◆ **Instructions for the task**:
Set out each line from the following listing that includes the word "computer".

##### Data provided

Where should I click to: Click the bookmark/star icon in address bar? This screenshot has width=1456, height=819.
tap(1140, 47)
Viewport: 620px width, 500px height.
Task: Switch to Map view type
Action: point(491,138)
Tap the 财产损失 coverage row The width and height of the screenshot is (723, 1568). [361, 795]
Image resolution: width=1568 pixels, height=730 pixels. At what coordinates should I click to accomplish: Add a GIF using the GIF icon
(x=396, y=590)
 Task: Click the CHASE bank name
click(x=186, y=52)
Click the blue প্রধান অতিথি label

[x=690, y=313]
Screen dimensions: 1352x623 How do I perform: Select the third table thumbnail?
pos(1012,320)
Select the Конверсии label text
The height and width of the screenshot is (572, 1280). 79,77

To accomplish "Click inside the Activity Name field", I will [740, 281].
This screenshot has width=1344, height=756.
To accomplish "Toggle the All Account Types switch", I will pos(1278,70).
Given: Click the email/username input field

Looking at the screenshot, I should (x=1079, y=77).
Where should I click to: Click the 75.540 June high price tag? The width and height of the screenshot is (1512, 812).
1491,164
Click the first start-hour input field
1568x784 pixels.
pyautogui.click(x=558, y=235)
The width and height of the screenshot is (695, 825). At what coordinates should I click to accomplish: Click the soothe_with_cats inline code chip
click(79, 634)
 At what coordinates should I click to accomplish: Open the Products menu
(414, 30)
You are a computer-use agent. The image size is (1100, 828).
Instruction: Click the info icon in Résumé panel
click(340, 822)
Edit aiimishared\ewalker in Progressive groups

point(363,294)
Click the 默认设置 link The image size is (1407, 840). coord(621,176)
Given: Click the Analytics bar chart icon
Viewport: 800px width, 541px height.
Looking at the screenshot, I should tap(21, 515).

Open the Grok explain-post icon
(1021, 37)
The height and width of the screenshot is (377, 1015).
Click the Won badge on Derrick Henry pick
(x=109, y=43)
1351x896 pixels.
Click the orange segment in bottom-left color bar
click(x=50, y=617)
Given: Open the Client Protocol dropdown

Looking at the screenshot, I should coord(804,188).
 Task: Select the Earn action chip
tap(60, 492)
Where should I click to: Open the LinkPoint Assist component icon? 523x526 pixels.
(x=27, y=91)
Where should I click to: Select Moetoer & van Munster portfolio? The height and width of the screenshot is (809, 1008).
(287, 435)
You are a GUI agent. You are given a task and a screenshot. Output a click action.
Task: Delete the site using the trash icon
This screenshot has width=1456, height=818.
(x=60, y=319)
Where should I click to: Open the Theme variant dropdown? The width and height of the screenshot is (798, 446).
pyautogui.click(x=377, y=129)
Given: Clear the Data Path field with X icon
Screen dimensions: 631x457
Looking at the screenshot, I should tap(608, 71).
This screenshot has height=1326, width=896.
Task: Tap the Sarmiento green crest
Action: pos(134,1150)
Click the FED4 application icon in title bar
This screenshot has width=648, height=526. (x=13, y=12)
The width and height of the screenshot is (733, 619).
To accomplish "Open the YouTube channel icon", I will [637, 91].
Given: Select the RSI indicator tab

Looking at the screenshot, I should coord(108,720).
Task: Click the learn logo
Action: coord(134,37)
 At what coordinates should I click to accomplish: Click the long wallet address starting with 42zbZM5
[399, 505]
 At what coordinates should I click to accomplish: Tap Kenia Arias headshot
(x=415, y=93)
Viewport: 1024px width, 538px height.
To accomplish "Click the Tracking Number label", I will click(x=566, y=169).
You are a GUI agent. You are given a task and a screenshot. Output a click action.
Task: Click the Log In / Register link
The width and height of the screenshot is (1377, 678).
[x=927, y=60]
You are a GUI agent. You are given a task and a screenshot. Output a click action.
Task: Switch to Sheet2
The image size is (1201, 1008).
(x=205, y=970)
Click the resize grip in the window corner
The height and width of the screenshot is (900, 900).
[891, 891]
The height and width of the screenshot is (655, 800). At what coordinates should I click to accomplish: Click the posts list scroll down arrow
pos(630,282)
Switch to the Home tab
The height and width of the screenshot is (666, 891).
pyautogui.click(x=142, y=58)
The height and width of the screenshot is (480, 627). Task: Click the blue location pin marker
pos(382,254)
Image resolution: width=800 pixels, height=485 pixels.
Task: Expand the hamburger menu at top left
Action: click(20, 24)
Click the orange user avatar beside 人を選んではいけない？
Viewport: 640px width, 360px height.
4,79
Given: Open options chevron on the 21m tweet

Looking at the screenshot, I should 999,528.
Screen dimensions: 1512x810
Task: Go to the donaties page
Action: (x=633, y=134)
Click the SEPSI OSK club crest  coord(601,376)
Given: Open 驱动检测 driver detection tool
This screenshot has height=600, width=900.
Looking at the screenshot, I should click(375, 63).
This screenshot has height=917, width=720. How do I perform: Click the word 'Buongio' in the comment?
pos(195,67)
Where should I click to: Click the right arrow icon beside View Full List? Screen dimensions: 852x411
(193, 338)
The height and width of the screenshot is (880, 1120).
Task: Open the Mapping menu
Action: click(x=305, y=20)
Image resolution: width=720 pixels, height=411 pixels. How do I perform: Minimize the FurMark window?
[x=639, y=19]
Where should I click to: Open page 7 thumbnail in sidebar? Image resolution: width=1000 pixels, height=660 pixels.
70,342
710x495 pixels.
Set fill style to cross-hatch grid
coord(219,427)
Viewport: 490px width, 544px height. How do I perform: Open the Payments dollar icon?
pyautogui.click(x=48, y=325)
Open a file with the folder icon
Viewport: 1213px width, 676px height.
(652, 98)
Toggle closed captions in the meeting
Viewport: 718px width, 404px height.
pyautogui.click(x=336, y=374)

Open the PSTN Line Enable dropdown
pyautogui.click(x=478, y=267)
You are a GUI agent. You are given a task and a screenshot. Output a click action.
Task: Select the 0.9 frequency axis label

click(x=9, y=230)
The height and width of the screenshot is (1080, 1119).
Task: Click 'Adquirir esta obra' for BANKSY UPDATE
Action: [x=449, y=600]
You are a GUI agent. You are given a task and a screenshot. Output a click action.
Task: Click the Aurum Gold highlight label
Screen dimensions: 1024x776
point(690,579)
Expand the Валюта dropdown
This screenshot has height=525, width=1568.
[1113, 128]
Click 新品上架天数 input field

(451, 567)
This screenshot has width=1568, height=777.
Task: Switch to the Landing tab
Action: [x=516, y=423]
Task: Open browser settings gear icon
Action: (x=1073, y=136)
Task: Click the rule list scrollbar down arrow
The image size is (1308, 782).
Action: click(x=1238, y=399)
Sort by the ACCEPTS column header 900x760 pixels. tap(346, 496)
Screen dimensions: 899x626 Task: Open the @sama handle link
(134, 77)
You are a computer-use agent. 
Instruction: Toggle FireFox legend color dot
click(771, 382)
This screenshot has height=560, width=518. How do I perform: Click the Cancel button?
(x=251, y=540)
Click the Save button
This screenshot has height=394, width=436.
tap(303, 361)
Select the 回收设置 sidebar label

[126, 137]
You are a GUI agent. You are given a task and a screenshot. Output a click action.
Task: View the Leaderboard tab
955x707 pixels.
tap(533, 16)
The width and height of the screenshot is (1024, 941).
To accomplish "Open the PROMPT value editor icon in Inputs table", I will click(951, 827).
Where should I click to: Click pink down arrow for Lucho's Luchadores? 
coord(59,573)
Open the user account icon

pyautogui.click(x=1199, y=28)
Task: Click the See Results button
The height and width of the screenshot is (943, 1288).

##########

◆ **Response area**:
You are a computer-use agent. The image size is (1100, 828).
You are a computer-use agent. 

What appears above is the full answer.